I miss not writing the scifi story I was writing before I began this journal, this journey. I suppose I could fit in both, I just have to figure out how. I’m afraid if I let the story go without attention for too long, the characters will leave me. They’ll abandon the story, just as I have (don’t want to!) and the idea will die out. A couple of things come to mind about writing:
- I love writing
- I like writing that story, it was challenging and imaginative
- I like thinking about it
- I like myself when I stick with projects
- I like journaling too
Completing my soul contract and writing my scifi story don’t seem very compatible at the moment. I could probably do it, if I could just figure a way to write both “ways” and blog, work, eat, sleep, be with C and our four-legged children and pet fish. For eight out of twenty-four hours, I need to sleep, although I’m doing seven to seven and a half hours now and can get up fine in the morning. I think, though, that I probably need more or depression will easily overcome me. Work takes up another eight hours in a block of time, five days a week. So let’s say that adds up to sixteen hours needed, which means I have eight hours left. Out of that, I walk Polly, prepare and eat meals, spend time with C. Then there’s exercise. Forget it. Not enough time for everything. Isn’t that everyone’s lament?

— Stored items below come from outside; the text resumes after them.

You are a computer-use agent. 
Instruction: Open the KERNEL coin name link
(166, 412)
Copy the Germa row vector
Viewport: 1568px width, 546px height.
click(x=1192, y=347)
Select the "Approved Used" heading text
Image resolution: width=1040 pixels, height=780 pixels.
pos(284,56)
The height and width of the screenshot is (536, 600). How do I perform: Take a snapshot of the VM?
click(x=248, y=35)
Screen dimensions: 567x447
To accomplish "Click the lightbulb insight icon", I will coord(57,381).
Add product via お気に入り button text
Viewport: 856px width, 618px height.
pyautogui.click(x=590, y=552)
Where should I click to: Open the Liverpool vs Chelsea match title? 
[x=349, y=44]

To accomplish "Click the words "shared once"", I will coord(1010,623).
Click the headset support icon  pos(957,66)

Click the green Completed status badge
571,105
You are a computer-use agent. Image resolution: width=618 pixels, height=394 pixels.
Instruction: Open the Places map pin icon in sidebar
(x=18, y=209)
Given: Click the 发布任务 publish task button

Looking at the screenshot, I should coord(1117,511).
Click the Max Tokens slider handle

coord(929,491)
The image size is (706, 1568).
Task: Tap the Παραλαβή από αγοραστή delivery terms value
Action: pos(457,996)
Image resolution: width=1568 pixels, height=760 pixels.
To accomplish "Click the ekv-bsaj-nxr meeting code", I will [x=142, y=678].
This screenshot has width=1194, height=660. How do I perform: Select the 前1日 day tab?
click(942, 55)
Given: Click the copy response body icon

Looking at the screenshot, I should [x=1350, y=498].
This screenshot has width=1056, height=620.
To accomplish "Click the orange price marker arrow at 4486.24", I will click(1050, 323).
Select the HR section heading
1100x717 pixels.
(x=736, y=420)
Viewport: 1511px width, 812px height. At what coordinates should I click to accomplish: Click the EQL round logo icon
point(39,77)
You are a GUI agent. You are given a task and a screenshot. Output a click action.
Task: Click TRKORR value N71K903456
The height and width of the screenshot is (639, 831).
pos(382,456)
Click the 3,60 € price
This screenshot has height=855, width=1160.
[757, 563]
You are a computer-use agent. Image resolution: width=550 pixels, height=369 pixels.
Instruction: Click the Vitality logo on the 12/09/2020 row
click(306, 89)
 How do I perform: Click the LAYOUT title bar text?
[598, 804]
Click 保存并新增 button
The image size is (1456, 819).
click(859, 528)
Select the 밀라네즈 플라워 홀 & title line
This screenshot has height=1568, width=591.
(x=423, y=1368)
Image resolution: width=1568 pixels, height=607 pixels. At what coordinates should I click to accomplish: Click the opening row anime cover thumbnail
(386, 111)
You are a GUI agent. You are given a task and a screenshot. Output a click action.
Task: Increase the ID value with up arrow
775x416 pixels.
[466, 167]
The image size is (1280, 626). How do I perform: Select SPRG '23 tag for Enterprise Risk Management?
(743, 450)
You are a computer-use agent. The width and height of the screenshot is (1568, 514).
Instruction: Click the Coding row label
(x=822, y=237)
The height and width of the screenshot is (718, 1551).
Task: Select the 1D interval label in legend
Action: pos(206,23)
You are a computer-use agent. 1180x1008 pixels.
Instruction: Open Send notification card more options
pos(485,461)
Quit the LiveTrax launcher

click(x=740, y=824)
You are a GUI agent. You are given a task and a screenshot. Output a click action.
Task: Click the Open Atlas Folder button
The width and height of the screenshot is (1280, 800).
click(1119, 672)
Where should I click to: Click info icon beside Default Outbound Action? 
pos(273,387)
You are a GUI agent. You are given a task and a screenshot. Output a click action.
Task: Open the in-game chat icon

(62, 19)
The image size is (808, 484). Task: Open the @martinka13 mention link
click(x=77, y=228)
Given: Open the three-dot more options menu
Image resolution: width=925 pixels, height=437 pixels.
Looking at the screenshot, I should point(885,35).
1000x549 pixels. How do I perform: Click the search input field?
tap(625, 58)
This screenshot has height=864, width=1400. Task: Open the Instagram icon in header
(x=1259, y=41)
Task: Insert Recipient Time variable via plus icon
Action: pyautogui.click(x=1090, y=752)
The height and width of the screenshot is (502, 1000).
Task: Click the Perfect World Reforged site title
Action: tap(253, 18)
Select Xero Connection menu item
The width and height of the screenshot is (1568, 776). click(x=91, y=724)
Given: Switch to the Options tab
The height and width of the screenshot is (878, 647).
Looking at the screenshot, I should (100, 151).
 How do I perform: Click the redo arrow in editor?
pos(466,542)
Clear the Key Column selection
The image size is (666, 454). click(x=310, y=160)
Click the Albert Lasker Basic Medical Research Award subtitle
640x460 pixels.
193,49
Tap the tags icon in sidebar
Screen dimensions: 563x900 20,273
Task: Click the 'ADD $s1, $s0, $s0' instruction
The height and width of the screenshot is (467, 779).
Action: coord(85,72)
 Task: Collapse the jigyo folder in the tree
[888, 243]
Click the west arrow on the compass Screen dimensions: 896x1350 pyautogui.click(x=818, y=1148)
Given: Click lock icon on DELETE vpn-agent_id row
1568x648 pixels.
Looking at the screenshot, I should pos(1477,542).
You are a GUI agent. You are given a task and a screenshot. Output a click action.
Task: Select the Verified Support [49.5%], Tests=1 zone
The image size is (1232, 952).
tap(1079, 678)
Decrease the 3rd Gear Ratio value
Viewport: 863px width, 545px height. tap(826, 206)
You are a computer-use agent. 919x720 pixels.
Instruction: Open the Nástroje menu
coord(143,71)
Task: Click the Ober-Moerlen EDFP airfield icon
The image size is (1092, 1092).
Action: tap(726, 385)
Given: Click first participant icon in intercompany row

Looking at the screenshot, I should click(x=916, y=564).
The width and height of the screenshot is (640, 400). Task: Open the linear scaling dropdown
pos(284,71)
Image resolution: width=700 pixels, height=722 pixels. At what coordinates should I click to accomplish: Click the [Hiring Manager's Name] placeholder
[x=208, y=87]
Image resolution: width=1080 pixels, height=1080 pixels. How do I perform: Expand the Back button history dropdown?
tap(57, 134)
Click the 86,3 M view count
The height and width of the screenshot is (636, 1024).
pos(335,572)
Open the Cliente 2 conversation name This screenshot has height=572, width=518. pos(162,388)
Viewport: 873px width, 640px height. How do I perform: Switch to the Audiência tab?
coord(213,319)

Maybe I should think of it more in terms of a week at a time. Breaking it down on paper, I could squeeze out three and a half hours per day or twenty-five hours per week for doing the following: Write fiction, journal, blog… wait! I have a loved one who I want to spend time with too! So if I carve out two and a half hours watching TV at night as an activity (not our only activity but a fairly regular enjoyable one), that leaves me with an hour to write. Well, an hour is an hour!
But of course…
Life is more dimensional than that, isn’t it? There has to be thinking time, down time, meditative time. Not everything fits neatly into time slots. We have family-friends who also need and deserve our attention. It occurs to me at this moment that I secretly complain about my siblings not staying in touch with me. I mourn the fact that I don’t know about their lives except in a very superficial way. I love them deeply, but I haven’t maintained my relationship with them. With our family here, I consciously take time to nurture my relationships, taking time to be with them. They are family as much as my blood-born fam.
Now, I can’t just take a forty-five minute drive to see family in Michigan. We live eleven hours away from the closest blood family. Distance creates one of many barriers. But we have technology to overcome such barriers – phone, text, some old fashioned things like writing letters and cards. Remembering birthdays and holidays and graduations – all this can be a link to all those I love who are far away. If I complain that my sibs are distant, whose fault is that? I’m certainly not putting as much work into having relationships with them as I do other members of my family. That makes me sad. But it also gives me hope because I can do something about it. It will take effort on my part and on my sibs’ parts. Relationships take work!